• [PROBLEM A]: Pick out each line of the listing below that contains the word "icon".

• [SOURCE PASSAGE]:
● ● ● ● ● ● ●

Question

Statement I: If $$m\cos(\theta+\alpha)=n\cos(\theta-\alpha)$$ then $$\tan\theta.\tan\alpha= \displaystyle \frac{m+n}{m-n}$$
Statement II: If $$\displaystyle \frac{\sin(\alpha+\beta)}{\sin(\alpha-\beta)}=\frac{a+b}{a-b}$$ then $$\tan\alpha.\cot\beta=\dfrac{a}{b}$$.
Which of the above statements is correct?
A
Only I
B
Only II
C
Both I and II
D
Neither I nor II

Answer

**step1** Understanding the problem

The problem asks us to determine which of the two given mathematical statements (Statement I and Statement II) is correct. Both statements involve trigonometric identities. We need to verify each statement independently.

**step2** Verifying Statement I: Premise and Goal

Statement I states: If $$m\cos(\theta+\alpha)=n\cos(\theta-\alpha)$$ then $$\tan\theta.\tan\alpha= \displaystyle \frac{m+n}{m-n}$$.
We will start with the premise and manipulate it to see if it leads to the claimed result.

● ● ● ● ● ● ●

• [DATA RECORDS]:
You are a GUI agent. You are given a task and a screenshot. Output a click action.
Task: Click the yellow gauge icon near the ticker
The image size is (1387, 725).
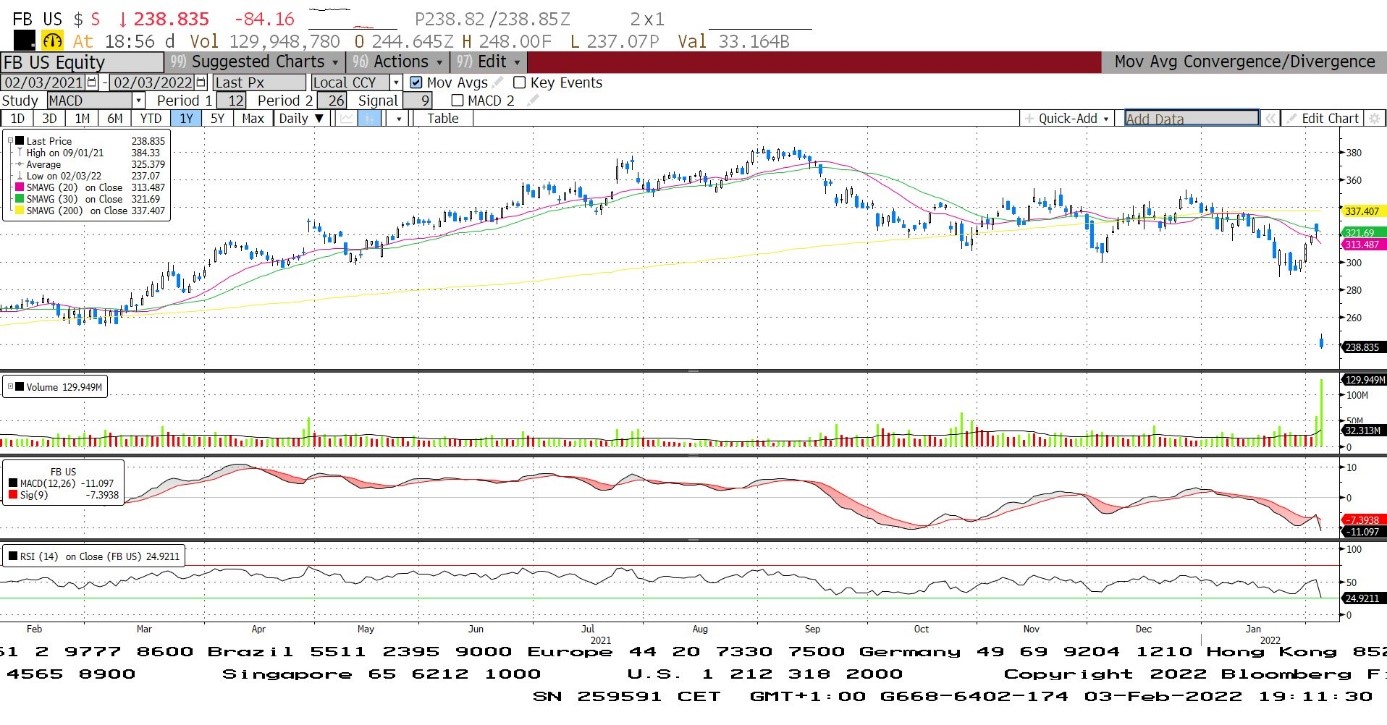pyautogui.click(x=52, y=41)
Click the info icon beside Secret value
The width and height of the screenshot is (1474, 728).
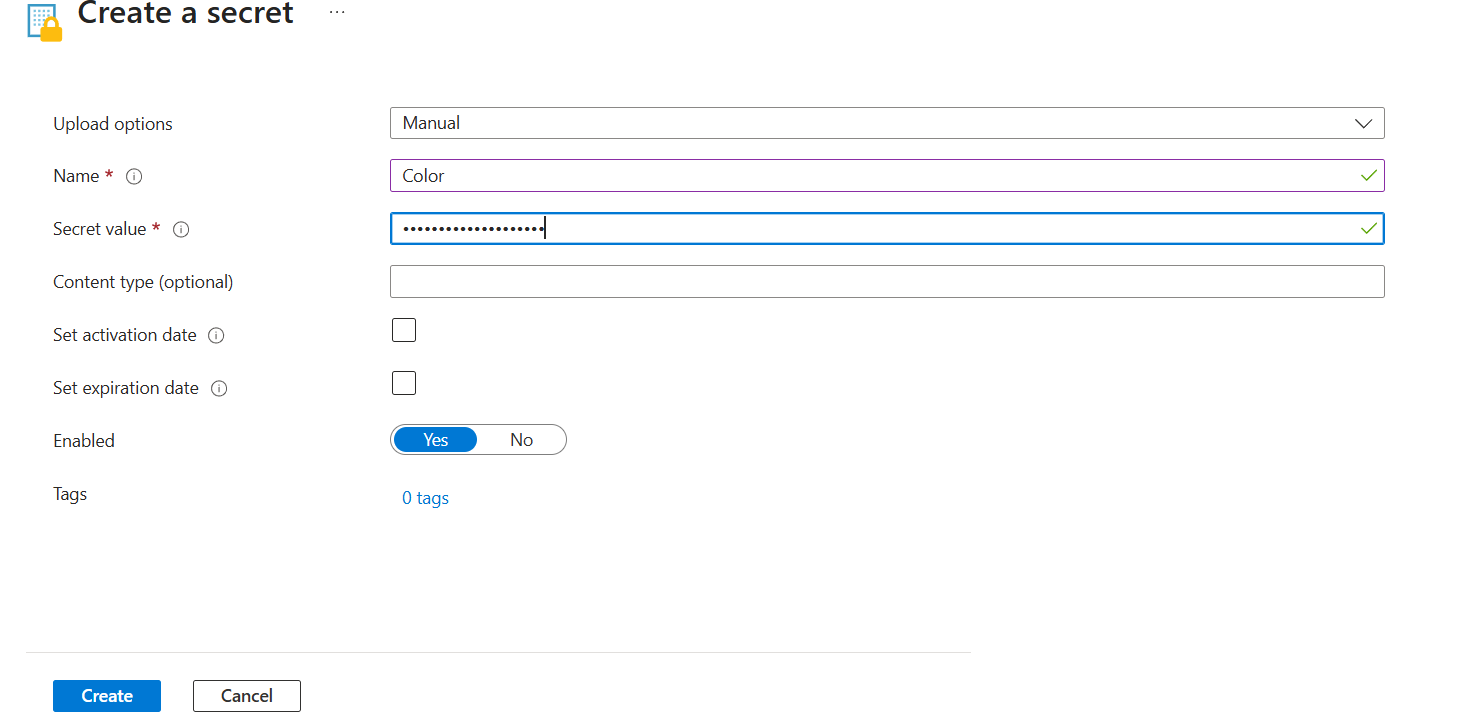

● ● ● ● ● ● ●

• [PROBLEM B]: Retype the part of the trigonometry problem above starting with "The problem asks" and going on through "each statement independently.".

• [WORKED ANSWER A]:
Task: Click the yellow gauge icon near the ticker
Click the info icon beside Secret value

• [WORKED ANSWER B]:
The problem asks us to determine which of the two given mathematical statements (Statement I and Statement II) is correct. Both statements involve trigonometric identities. We need to verify each statement independently.